Vejamos o que diz Santos:
“Neste sentido, foi possível definir algumas perguntas que pudessem ser comuns a quase todos os seringueiros, que ajudassem a trazer elementos de proximidade entre as diversas narrativas, percebendo desta forma, a presença de certas idéias (como por exemplo, a Cobra Grande), ou até mesmo as diferenças que elas acabam tendo (Mãe da Seringueira) (2000: 42).

 “Neste trabalho, a preocupação de alargar a idéia de Cápsula Narrativa fez com que a pergunta de corte não fosse levada em conta por tornar o pesquisador impermeável ao outro, evidenciando-se por demais como mero arauto de seus determinismos”,
e acrescenta no parágrafo seguinte:
Geralmente a pergunta de corte é escolhida pelo pesquisador previamente, podendo provocar a falsa sensação do envolvimento de todo o grupo que participa das gravações com a temática contida na pergunta que rastreia em todos a mesma preocupação contida na pergunta de corte; além disso, a elaboração da temática a ser privilegiada aponta para um pré-conceito, para a realização do estereótipo do pesquisador, que pré-seleciona o que deve ser buscado e encontrado na construção da narrativa, resultando, por vezes, em idéias deturpadas sobre a comunidade, mas que servem para o exercício de referendar ou refutar as hipóteses do pesquisador (2000: 43).
———
§ **QUESTÕES PARA RESOLVER**:
A - Responda às perguntas a seguir com base no texto sobre a pergunta de corte:
(i) Que exemplo é dado de uma ideia presente em diversas narrativas dos seringueiros?
(ii) Que exemplo ilustra as diferenças que as narrativas acabam tendo?
(iii) Segundo o texto, quem costuma escolher a pergunta de corte, e em que momento?
B - Continue o texto sobre a pergunta de corte a partir do ponto em que ele termina.
Os itens abaixo são material à parte, sem relação com o texto.

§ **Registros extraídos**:
———
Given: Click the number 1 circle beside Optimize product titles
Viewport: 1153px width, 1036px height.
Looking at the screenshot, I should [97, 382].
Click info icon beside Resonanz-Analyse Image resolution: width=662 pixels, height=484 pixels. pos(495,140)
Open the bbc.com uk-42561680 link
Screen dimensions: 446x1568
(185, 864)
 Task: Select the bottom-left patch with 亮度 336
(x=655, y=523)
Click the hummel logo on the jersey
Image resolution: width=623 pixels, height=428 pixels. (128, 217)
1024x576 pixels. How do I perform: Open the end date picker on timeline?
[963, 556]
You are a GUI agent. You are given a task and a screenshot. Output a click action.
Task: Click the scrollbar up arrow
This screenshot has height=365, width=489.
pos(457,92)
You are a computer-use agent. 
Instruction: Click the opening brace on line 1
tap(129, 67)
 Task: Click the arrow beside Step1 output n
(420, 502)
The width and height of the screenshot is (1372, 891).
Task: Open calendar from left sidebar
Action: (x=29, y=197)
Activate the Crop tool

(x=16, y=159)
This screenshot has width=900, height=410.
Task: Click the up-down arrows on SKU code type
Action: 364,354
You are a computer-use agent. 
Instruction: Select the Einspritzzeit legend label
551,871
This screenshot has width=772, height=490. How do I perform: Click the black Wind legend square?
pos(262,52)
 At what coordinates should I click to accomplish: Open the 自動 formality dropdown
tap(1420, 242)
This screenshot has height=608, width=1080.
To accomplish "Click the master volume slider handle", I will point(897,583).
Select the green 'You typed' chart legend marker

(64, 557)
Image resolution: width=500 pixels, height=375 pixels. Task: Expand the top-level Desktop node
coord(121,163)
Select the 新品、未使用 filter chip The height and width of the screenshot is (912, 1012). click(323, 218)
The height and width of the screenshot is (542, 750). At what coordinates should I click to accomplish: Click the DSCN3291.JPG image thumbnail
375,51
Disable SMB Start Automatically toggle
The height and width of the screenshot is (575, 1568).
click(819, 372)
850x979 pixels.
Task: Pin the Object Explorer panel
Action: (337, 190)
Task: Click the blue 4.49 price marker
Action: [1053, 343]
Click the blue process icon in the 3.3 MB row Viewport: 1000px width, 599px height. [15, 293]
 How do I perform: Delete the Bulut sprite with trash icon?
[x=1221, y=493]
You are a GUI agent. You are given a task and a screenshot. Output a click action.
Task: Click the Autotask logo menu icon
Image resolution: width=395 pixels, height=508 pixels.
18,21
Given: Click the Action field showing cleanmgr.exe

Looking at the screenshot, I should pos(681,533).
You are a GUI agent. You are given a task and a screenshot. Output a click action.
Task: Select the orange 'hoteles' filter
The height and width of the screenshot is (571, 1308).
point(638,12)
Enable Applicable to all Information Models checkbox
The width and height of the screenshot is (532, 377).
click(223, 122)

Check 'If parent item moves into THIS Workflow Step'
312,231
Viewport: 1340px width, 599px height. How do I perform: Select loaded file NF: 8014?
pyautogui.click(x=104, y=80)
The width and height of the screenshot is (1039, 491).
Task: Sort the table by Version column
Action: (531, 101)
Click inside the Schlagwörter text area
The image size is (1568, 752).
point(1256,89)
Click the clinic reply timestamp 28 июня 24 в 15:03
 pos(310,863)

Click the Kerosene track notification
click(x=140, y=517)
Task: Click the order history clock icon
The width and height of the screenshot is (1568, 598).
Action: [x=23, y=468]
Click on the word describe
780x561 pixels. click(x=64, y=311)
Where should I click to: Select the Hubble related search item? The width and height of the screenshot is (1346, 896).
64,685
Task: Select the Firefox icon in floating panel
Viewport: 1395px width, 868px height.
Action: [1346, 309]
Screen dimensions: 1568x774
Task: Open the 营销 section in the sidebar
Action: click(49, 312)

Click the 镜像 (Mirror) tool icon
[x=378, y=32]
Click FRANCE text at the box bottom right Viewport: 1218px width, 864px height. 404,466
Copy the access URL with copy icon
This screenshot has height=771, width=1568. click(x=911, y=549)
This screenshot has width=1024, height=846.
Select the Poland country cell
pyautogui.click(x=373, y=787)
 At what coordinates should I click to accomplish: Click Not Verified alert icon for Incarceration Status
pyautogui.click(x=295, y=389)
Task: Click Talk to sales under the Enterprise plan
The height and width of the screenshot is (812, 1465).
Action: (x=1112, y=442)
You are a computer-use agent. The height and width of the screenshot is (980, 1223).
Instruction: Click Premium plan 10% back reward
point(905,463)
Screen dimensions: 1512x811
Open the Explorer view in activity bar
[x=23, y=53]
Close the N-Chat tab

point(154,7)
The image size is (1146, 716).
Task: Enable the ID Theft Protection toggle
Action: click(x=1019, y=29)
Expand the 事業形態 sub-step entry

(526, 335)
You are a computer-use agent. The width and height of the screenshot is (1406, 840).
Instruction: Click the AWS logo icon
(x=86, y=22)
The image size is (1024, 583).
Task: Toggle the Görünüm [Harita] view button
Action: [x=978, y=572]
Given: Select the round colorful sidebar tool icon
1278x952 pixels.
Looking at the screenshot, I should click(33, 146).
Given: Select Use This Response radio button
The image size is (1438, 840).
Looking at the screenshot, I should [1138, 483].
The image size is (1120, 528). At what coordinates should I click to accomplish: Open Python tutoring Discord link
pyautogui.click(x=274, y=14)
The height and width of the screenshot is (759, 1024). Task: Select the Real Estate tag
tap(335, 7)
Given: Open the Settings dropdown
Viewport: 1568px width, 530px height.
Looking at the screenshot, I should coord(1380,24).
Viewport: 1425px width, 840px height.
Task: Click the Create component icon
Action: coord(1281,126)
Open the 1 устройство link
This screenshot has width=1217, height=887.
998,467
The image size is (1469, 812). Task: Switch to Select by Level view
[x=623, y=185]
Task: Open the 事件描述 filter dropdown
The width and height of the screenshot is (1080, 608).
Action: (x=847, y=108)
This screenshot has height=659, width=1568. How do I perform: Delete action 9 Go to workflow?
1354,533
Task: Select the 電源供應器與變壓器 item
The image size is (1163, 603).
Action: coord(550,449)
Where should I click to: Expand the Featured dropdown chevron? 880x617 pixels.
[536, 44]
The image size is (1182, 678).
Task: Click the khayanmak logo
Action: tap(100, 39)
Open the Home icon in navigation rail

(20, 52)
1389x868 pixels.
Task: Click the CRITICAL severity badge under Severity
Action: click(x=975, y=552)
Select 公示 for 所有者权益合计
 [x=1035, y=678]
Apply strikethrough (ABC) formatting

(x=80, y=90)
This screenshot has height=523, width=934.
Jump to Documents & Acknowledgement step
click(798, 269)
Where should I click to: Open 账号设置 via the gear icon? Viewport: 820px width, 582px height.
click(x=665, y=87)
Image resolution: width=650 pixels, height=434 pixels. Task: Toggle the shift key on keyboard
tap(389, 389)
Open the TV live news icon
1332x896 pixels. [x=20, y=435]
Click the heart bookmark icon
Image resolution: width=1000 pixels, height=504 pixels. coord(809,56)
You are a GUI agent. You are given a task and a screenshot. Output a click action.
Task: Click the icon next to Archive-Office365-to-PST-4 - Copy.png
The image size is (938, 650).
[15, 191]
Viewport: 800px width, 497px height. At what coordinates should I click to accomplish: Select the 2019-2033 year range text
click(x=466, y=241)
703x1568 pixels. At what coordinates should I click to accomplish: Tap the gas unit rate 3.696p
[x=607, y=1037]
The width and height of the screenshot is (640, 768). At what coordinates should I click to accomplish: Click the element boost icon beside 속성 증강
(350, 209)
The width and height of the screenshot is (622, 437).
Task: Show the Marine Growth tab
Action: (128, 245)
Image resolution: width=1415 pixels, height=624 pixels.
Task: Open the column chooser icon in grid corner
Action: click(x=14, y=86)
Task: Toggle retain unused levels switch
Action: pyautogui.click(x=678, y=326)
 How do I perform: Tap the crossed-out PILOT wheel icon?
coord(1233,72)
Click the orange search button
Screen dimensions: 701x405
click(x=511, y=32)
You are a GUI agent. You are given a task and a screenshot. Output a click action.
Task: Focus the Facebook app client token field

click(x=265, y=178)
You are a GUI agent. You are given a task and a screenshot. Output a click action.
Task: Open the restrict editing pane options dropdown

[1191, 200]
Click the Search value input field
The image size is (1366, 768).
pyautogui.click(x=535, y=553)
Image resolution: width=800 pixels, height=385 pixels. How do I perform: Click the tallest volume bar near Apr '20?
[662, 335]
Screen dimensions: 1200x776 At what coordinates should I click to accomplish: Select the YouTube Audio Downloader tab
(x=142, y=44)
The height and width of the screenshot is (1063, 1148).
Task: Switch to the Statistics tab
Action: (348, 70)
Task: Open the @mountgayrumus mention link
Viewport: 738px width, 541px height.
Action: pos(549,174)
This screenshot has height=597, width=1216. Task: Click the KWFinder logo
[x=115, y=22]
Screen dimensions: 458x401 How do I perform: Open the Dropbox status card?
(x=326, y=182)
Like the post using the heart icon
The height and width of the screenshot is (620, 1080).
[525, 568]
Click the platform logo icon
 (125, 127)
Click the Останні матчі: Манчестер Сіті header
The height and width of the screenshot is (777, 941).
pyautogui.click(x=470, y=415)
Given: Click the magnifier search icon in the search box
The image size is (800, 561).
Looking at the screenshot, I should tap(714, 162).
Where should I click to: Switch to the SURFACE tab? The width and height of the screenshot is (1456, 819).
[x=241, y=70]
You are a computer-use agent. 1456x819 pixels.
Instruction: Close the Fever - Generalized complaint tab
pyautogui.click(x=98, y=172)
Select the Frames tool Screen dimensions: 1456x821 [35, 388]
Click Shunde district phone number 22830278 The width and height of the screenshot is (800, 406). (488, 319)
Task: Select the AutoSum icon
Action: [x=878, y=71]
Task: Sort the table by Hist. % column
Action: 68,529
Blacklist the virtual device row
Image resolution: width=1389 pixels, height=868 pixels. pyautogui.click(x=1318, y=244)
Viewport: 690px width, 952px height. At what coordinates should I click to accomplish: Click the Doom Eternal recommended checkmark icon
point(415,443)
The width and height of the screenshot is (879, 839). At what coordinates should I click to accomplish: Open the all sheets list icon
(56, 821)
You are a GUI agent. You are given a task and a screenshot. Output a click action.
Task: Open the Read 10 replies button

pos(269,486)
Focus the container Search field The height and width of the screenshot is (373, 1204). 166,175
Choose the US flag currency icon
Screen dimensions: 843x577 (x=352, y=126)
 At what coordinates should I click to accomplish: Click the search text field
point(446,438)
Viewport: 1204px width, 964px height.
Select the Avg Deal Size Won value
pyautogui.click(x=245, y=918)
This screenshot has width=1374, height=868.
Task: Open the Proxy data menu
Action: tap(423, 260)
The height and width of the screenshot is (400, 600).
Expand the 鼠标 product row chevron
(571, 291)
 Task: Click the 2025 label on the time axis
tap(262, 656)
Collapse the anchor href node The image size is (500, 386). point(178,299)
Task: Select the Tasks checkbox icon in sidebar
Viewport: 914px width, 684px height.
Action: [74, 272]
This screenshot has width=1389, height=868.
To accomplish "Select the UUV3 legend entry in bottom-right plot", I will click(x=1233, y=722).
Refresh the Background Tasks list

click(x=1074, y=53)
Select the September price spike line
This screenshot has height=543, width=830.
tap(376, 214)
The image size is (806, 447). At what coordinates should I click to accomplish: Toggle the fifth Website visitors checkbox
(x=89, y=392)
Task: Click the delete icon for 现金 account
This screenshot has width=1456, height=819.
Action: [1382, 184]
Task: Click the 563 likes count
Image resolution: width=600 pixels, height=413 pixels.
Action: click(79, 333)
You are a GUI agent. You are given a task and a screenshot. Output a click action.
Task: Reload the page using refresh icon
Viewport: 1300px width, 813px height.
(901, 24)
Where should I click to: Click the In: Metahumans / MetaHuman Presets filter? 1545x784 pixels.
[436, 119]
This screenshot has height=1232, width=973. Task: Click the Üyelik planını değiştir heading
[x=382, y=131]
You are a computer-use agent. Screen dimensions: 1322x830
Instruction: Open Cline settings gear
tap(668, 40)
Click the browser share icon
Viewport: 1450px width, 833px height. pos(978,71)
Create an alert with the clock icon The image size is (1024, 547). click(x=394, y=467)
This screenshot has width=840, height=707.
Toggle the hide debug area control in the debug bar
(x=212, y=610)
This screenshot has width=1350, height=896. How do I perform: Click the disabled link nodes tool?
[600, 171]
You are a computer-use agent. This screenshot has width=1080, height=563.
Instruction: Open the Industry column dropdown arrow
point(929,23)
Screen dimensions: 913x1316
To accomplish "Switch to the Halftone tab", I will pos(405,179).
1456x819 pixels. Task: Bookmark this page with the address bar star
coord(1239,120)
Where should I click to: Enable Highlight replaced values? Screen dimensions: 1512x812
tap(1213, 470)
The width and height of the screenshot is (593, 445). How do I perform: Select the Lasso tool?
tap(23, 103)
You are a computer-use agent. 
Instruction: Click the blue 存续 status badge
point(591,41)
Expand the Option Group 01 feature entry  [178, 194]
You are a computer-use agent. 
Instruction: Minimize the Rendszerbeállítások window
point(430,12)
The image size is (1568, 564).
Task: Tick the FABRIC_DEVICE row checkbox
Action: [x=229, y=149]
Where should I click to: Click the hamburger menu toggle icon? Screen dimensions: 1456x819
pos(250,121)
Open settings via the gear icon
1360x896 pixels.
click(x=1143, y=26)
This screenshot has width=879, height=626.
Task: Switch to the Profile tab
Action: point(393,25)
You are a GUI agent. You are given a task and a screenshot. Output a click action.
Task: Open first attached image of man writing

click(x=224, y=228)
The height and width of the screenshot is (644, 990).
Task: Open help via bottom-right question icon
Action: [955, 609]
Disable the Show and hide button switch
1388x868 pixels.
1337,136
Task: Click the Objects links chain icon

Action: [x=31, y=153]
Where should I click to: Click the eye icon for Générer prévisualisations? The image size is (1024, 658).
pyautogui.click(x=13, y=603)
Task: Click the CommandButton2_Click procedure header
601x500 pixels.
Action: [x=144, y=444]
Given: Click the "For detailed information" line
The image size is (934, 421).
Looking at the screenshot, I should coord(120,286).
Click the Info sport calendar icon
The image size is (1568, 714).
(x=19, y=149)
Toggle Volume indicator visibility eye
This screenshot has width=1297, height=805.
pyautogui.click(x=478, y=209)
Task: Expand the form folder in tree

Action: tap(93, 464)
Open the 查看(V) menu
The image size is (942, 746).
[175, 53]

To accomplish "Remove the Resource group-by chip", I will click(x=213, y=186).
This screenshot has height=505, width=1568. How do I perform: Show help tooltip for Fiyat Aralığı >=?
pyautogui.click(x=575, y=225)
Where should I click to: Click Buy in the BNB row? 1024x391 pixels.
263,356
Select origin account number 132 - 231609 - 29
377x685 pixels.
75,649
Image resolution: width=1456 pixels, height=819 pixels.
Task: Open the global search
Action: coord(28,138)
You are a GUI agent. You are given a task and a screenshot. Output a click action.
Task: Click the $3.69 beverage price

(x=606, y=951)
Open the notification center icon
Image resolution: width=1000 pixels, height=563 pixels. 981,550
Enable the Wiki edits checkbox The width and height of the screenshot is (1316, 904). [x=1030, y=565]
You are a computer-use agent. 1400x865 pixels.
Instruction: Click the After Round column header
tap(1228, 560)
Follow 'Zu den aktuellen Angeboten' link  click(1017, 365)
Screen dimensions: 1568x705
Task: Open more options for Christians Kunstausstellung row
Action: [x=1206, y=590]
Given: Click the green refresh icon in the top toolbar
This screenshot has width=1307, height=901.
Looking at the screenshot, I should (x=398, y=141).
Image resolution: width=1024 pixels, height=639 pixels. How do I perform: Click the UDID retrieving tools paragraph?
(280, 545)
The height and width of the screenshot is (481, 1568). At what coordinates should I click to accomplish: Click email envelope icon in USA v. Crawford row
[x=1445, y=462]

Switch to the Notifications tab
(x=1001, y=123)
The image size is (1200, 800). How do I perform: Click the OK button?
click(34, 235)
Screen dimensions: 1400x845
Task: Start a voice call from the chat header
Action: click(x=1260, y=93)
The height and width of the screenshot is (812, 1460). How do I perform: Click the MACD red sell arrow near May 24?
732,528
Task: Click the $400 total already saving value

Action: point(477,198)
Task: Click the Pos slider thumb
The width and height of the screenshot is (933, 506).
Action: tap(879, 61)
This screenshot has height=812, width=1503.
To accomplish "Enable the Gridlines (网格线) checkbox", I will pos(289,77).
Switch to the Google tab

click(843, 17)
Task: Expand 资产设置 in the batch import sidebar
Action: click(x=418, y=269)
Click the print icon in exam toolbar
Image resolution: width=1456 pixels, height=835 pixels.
———
§ **RESPOSTAS DOS EXERCÍCIOS**:
A -
(i) O exemplo dado é a Cobra Grande.
(ii) As diferenças são ilustradas pela Mãe da Seringueira.
(iii) A pergunta de corte geralmente é escolhida pelo pesquisador, previamente.

B -
           Estas poucas citações da tese do Santos, tem o objetivo claro de enfatizar um dos aspectos levantados a pouco e que pretendemos analisar logo mais, qual seja, esse autor já começa a desconfiar da prudência da realização de perguntas após o fechamento da Cápsula, pois elas poderiam e farão, com toda certeza, uma descaracterização da própria Cápsula.
            O mais importante da tese é que o autor ressuscita o conceito de Origem Voluntária, segundo ele o uso da Cápsula possibilita o surgimento de um texto que é:

“... fruto de uma narrativa com historicidade própria, com nome e vida própria, diferente dos textos sem rosto, objetificados e mutilados. A Origem Voluntária implica numa força narrativa inicial, mas decorre inicialmente da atitude do seu interlocutor, se no início da gravação são definidos os temas e a seqüência de fatos que se gostaria que fossem abordadas como, por exemplo, tratar o narrador pela sua profissão (soldado da borracha), pela sua posição social (presidente da Organização dos Seringueiros de Rondônia), ou colocando de início um problema a ser abordado (o preço da borracha), ou até mesmo um tipo qualquer de identificação (dizer o nome, a filiação, a origem, a data de nascimento) (2000: 64-65).
           Aqui se evidencia também a interferência direta do hermeneuta/oralista, ou seja, é a atitude do hermeneuta que é determinante para que a narrativa se constitua enquanto constituição do momento de construção do narrador, momento que é único, pois não reproduzível em suas minúcias e interpretações, aqui é importante lembrar a recomendação de Clifford Geertz, que lembra ao antropólogo que os seus depoimentos são interpretações do vivido e não o próprio vivido: “Resumindo os textos antropológicos são eles mesmos interpretações e, na verdade, de segunda ou terceira mão. (Por definição, somente um `nativo` faz a interpretação em primeira mão: é a sua cultura)” (1989: 25). Nesse fragmento fica evidente um avanço no sentido de reconhecer o início da entrevista como uma Origem Voluntário e não como Nascimento.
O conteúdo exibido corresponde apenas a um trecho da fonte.